Si consiglia anche la lettura di:

PRIVATIZZAZIONI: SU GS SUPERMERCATI

"CHI VUOLE UCCIDERE LA PIRELLI?"

venerdì 9 ottobre 2009

"ALLONS ENFANTS DE LA PATRIE..."

"Alitalia si è ripresa e funziona. Solo che deve fare i conti con i giornali anti italiani che riportano commenti negativi". Silvio Berlusconi, 7 agosto 2009


Lo stato francese rappresenta il

maggiore azionista di Air France -KLM controllandone il 15,7%; a sua volta Air France è il maggiore azionista della nuova Alitalia, avendo acquistato per 323 milioni di euro dai soci CAI, il 25% delle azioni della nuova Alitalia. Air France, assieme ad Accor, Veolia, Alcatel Lucent, Renault, Chantiers de l'Atlantique, Thales e Safran, fa parte del Fondo Sovrano voluto da Sarkozy di cui avevamo già accennato; c'è di tutto, dai cantieri navali all'industria aerospaziale, dal trasporto aereo al trasporto ferroviario, dagli alberghi alle agenzie di viaggio, dalle centrali nucleari al trattamento e smaltimento di rifiuti passando per la vendita di acqua, dalla produzione di energia ai radar fino alle portaerei; coicidenza vuole che si tratti di settori e di aziende che in Italia sono in via di (disastrosa) privatizzazione e/o dismissione. I francesi devono vedere di buon occhio politicanti, economisti e lobbisti vari quando questi sono accaniti fautori delle privatizzazioni in Italia e se andiamo a vedere l'elenco delle "legion d'honneur" italiane, il dubbio si rafforza; "mors tua vita mea" è più attuale che mai e purtroppo la differenza tra italiani e francesi, non è poca.


Durante la trattativa per la vendita di Alitalia, il Presidente della Regione Lazio Piero Marazzo, aveva proposto l'ingresso della Regione Lazio tra i soci della cordata CAI ma, tale proposta venne stoppata da Corrado

Passera di Intesa San Paolo che chiuse la porta a regioni ed altri enti locali poichè si doveva trattare di privatizzazione e quindi non dovevano essere presenti soci pubblici (per i soldi pubblici, un occhio si può sempre chiudere). Passera disse anche che Air France non avrebbe avuto il controllo della nuova Alitalia.

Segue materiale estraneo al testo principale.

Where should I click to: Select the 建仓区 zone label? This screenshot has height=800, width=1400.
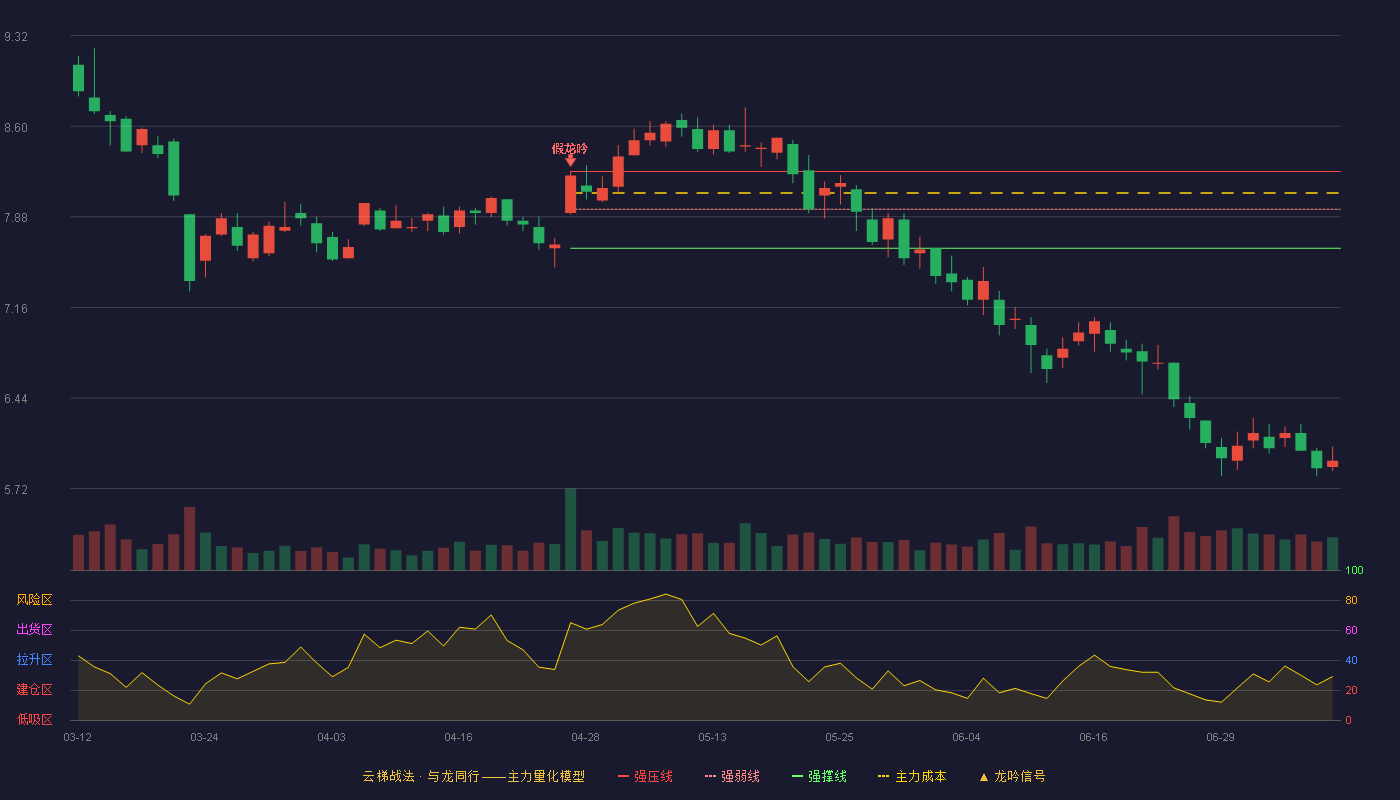tap(34, 690)
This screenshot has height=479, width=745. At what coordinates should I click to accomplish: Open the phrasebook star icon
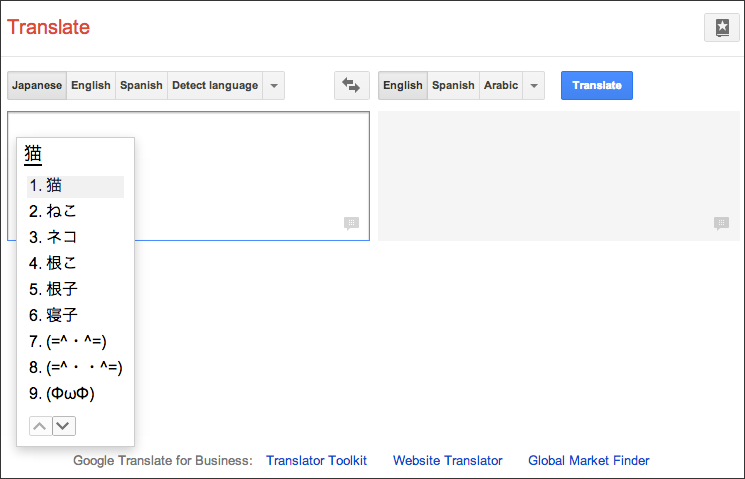coord(722,28)
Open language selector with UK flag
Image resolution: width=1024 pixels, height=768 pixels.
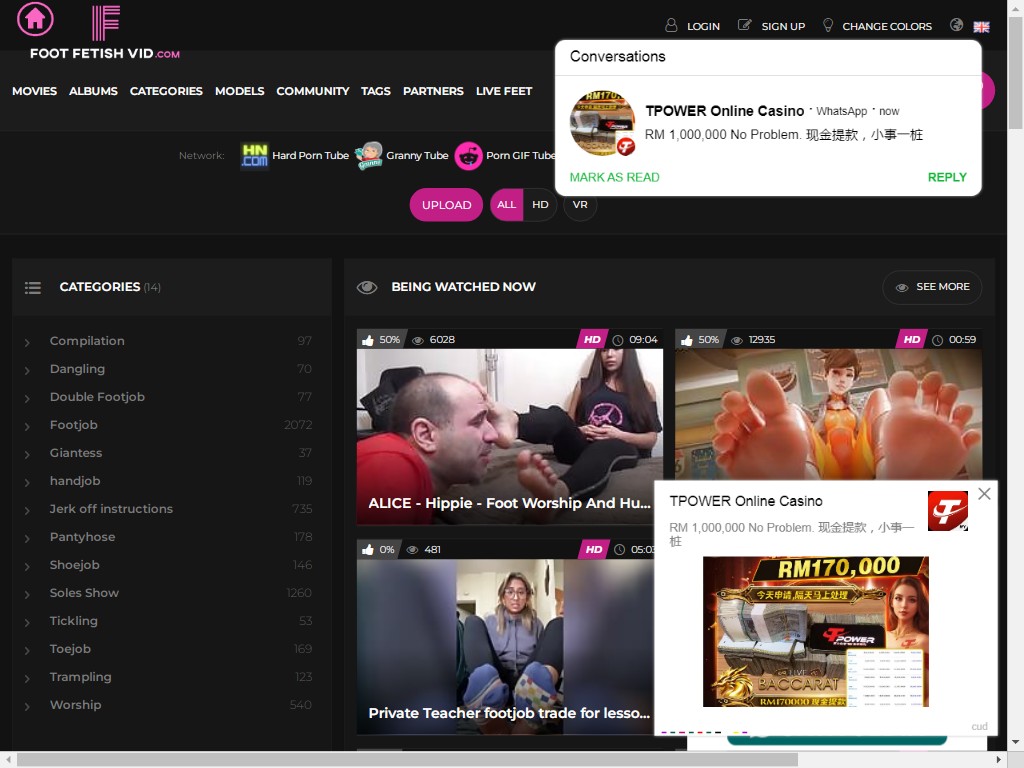pyautogui.click(x=981, y=27)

Sarebbe interessante sapere chi controlla la nuova Alitalia e quindi chi sia il responsabile delle performances estive della fù compagnia di bandiera; di sicuro c'è che se è stato impedito l'ingresso alla Regione Lazio, ci si è ritrovati dentro anche il GIC (fondo sovrano di Singapore) oltre che allo stesso stato francese (attraverso Air France) ed ai lavoratori di Air France poichè il 12,1% delle azioni di Air France è in mano ai dipendenti di Air France che si sommano al 15,7% in mano allo Stato Francese.

Già, i dipendenti; i dipendenti di Alitalia avevano messo sul piatto 340 milioni di euro tra TFR e parte degli stipendi oltre che la loro stessa professionalità; noccioline rispetto alle liquidità dei patrioti della CAI che si erano impegnati a versare in contanti a Fantozzi "ben" 327 milioni di euro, in due rate; peccato che a luglio, mentre Fantozzi si aspettava una prima rata di 170 milioni, la CAI ne abbia versato solo 70; naturalmente, il TFR ai dipendenti della fù compagnia di bandiera, se non lo paga Fantozzi, lo deve pagare l'INPS e poichè Fantozzi potrebbe ricevere meno di quanto pattuito (ed era già poco) dalla CAI e si ritrova pure a pagare i vigilantes per evitare che, pezzo per pezzo, gli freghino gli aerei che non è riuscito a vendere.

Magari Air France non controlla la nuova Alitalia ma sarebbe certo interessante sapere chi è la mente che costringerà i passeggeri italiani a transitare da Parigi per andare a Berlino, Hong Kong, Singapore e Montreal e viceversa; per andare a Città del Capo ci si imbarcherà a Fiumicino, poi si farà una capatina ad Amsterdam e poi si torna giù; evidentemente un Malpensa - Fiumicino - Città del Capo era troppo banale (o troppo complicato) e lo stesso dicasi per tratte come Fiumicino - Malpensa - Berlino o Montreal.

Se in aria le cose andranno male, a terra le cose vanno peggio; i pesantissimi disagi sofferti dai passeggeri, sopratutto quelli transitati da Fiumicino, secondo l'Enac, sarebbero principalmente conseguenza dell'insufficienza del personale di terra di Fiumicino; si ricorda che si tratta di disagi che sono preseguiti per diverse settimane, tant'è che nei week end, anche i dirigenti si sono messi a scaricare bagagli; sorvolando sull'aspetto del "servizio pubblico" (che evidentemente vale solo per i doveri dei dipendenti) e su chi lo dovrebbe tutelare, la sensazione è che si stia risparmiando sul personale di terra in vista di future (prossime) dismissioni di attività, come sta avvenendo in numerosi aeroporti medi e piccoli dove Alitalia sta trattando la cessione (vendita?) dei servizi di terra.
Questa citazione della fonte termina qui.